Magnetism-mediated targeting hyperthermia-immunotherapy in “cold” tumor with CSF1R inhibitor
Abstract
Background: Immunotherapy has revolutionized cancer treatment, representing one of the most significant breakthroughs in oncology. However, many cancers, particularly “cold” tumors, exhibit poor responses to immunotherapy. Finding a universal immunoregulatory approach applicable to a wide range of cancers is urgently needed.

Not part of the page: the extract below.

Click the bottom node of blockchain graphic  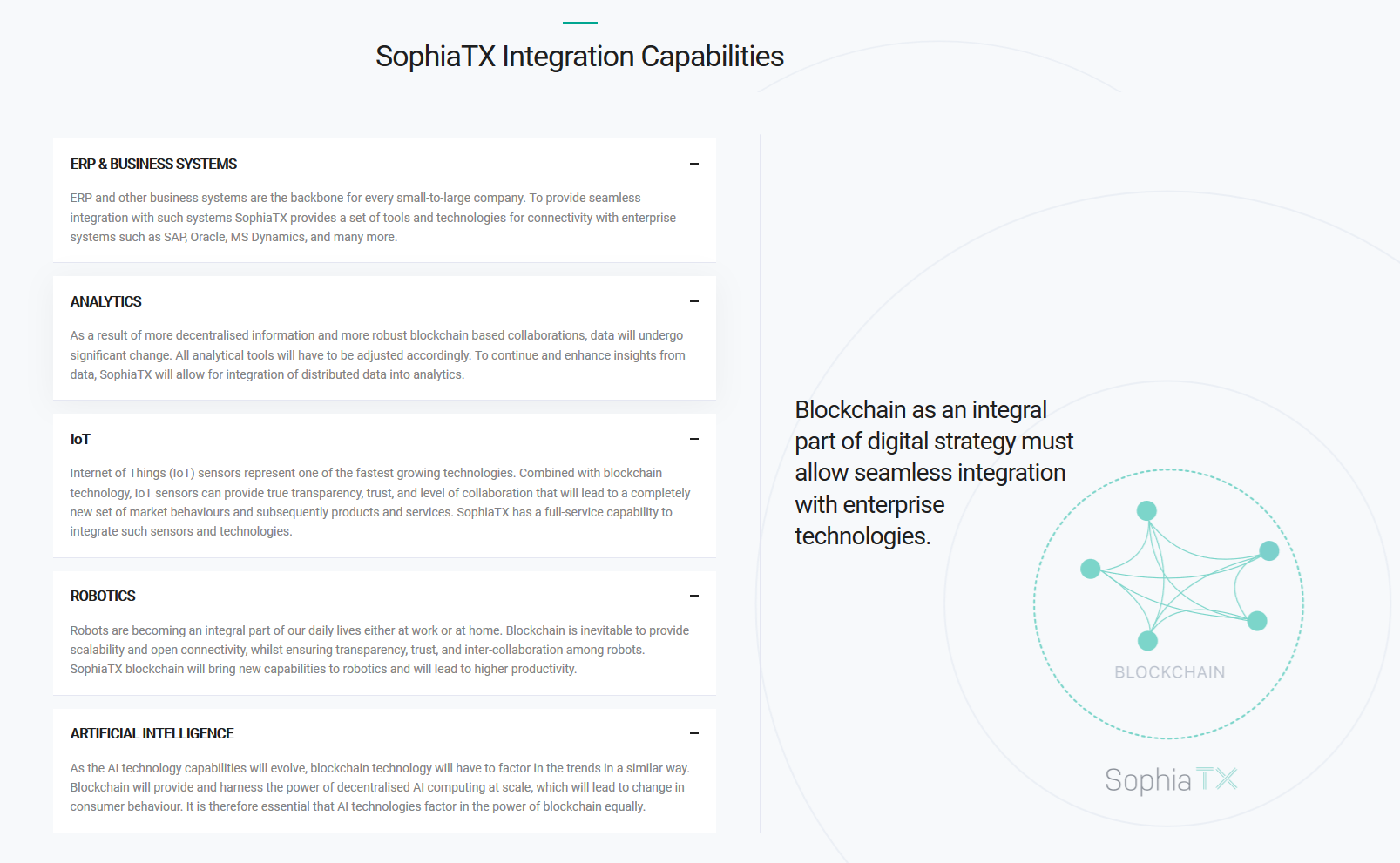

Methods: Magnetic hyperthermia (MHT) shows promise as an effective cancer therapy. In this study, we developed a safe and efficient therapeutic strategy using magnetism-mediated MHT combined with immunotherapy for “cold” colon cancer. A magnetic liposomal system, modified with the cell-penetrating TAT peptide, was designed to target the delivery of a CSF1R inhibitor (BLZ945), which blocks the CSF1-CSF1R pathway and reduces M2 macrophages. This strategy is characterized by magnetic targeting and TAT-facilitated penetration into tumor tissue.

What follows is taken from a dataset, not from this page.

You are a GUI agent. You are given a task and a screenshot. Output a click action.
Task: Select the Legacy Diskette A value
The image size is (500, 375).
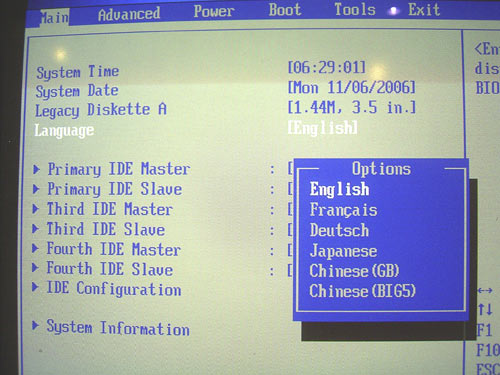click(352, 107)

Results: The TAT-modified liposomes (TAT-BLZmlips) induce immunogenic cell death (ICD), leading to enhanced exposure of calreticulin (CRT) on the surface of cancer cells, signaling dendritic cells (DCs) to trigger an immune response. The combination of MHT and BLZ945 helps repolarize M2 macrophages in the tumor microenvironment, alleviating immunosuppression, normalizing tumor blood vessels, and increasing T-lymphocyte infiltration. As a result, the number of CD8+ T cells, key antitumor effectors, increases after treatment.
Conclusion: This study demonstrates that TAT-BLZmlips, with magnetic BLZ945 navigation and MHT, can reshape the tumor microenvironment, activate immune responses, and promote immune memory, ultimately inhibiting tumor growth and recurrence.